Before Pikaia and other Cambrian chordates were fully appreciated, it was generally believed that the first chordates appeared much later, such as in Ordovician (484–443 mya). The establishment of Cambrian chordates, according to Stephen Jay Gould, prompted "revised views of evolution, ecology and development," and remarked: "So much for chordate uniqueness marked by slightly later evolution." However, Gould did not believe that Pikaia itself was unique as an early chordate or that it was "the actual ancestor of vertebrates;" he presumed that there could be undiscovered fossils that are more closely linked to vertebrate ancestry.

=== Gould's interpretation and evolutionary contingency ===
Gould, in his presidential address of the Paleontological Society on 27 October 1988, cited Pikaia to explain the trends of evolutionary changes:
Wind back life's tape to the Burgess (first erasing what actually came after), let it play again, and this time a quite different cast may emerge. If the cast lacked Pikaia, the first chordate, we might not be here—and the world would be no worse... Let us thank our lucky stars for the survival of Pikaia.
He elaborated the same idea in "An epilogue on Pikaia" in his book Wonderful Life "to save the best for the last," in which he made a statement:Pikaia is the missing and final link in our story of contingency—the direct connection between Burgess decimation and eventual human evolution... Wind the tape of life back to Burgess times, and let it play again. If Pikaia does not survive in the replay, we are wiped out of future history—all of us, from shark to robin to orangutan...

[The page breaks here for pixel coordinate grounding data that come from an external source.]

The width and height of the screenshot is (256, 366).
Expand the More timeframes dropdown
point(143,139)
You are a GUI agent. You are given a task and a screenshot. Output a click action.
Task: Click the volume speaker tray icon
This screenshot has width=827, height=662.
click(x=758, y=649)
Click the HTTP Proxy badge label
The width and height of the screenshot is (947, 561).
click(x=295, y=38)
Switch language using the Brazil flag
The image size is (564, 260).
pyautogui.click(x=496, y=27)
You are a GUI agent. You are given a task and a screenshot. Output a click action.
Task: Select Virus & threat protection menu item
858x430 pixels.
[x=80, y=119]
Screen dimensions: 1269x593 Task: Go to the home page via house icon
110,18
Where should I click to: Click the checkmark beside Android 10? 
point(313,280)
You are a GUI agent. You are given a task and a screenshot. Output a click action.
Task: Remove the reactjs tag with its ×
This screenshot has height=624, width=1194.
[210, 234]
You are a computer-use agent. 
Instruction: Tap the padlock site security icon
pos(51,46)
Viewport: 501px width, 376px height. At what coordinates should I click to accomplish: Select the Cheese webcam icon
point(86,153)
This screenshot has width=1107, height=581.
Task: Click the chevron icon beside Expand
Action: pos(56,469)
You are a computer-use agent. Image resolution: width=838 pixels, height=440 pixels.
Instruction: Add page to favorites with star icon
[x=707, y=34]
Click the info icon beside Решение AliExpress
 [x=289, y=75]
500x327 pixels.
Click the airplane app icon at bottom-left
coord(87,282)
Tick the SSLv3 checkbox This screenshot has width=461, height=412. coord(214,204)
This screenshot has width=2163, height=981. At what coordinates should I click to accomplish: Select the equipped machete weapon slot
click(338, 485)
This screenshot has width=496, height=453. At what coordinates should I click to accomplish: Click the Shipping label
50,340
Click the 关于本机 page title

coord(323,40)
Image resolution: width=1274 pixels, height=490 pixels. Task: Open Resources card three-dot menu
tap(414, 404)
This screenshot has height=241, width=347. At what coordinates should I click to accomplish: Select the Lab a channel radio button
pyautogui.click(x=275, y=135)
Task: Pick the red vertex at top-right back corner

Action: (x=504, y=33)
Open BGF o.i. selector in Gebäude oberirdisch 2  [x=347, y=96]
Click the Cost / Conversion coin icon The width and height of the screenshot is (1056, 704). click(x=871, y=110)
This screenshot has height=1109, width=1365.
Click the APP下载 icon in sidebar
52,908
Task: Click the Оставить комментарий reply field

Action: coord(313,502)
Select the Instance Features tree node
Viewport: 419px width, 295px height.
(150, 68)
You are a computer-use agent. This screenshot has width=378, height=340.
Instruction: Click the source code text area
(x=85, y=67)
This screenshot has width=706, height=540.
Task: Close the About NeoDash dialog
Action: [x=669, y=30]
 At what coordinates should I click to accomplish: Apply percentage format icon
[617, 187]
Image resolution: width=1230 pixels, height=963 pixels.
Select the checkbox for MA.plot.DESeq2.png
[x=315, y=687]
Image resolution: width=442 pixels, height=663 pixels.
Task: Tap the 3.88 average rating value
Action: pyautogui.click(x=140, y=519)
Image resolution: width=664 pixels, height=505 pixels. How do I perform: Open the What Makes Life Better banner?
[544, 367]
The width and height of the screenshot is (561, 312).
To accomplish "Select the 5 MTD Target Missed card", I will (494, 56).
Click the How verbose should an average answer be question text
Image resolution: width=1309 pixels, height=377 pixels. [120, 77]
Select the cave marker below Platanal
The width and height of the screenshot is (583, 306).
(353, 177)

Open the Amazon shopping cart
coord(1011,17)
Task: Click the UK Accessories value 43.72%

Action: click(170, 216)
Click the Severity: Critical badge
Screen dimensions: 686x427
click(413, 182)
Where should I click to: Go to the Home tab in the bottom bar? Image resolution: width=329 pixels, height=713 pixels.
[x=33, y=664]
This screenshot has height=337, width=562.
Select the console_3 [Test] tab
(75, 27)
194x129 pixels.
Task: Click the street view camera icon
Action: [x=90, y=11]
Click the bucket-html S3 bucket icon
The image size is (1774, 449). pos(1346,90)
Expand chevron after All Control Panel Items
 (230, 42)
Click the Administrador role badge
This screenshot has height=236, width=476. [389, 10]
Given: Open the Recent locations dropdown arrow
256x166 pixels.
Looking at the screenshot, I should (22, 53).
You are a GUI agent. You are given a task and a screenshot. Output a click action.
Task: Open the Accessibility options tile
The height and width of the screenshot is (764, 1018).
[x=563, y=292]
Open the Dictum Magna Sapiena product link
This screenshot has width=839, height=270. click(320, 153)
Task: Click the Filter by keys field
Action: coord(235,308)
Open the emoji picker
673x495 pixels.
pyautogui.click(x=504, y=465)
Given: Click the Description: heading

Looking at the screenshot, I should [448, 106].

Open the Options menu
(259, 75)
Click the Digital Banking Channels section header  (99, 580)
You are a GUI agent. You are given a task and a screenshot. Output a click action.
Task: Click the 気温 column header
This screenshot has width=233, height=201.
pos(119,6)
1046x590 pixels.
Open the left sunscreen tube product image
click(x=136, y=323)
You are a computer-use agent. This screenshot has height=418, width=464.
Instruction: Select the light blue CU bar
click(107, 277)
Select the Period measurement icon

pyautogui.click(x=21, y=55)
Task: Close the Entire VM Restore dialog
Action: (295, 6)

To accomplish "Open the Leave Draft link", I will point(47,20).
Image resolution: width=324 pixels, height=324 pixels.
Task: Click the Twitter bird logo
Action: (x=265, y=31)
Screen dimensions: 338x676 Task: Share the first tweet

And so, if you wish to ask the question of the age—why do humans exist?—a major part of the answer, touching those aspects of the issue that science can treat at all, must be: because Pikaia survived the Burgess decimation.This interpretation that the chances of evolutionary products are unpredictable is known as evolutionary contingency. Gould, from this statement, is regarded as "the most famous proponent" of the concept. His idea has inspired many research involving evolutionary contingency from palaeontology to molecular biology. He used Pikaia among the Cambrian animals as an epitome of contingent event in the entire evolution of life; if Pikaia had not existed, the rest of chordate animals might not have evolved, thus completely changing the diversity of life as we know. According to him, contingency is a major factor that drives large-scale evolution (macroevolution) and dictates that evolution has no inevitable destiny or outcome. However, as Gould explained, "The bad news is that we can't possibly perform the experiment."

== Ecology ==

Pikaia is suggested to have been an active swimming organism that swam close to the seafloor (nektobenthic) using side to side undulations of its flattened posterior for propulsion. The anterior appendages are unlikely to have been used in feeding, and may have had a respiratory function. Pikaia is believed to have fed on small particles of organic matter, including various microorganisms.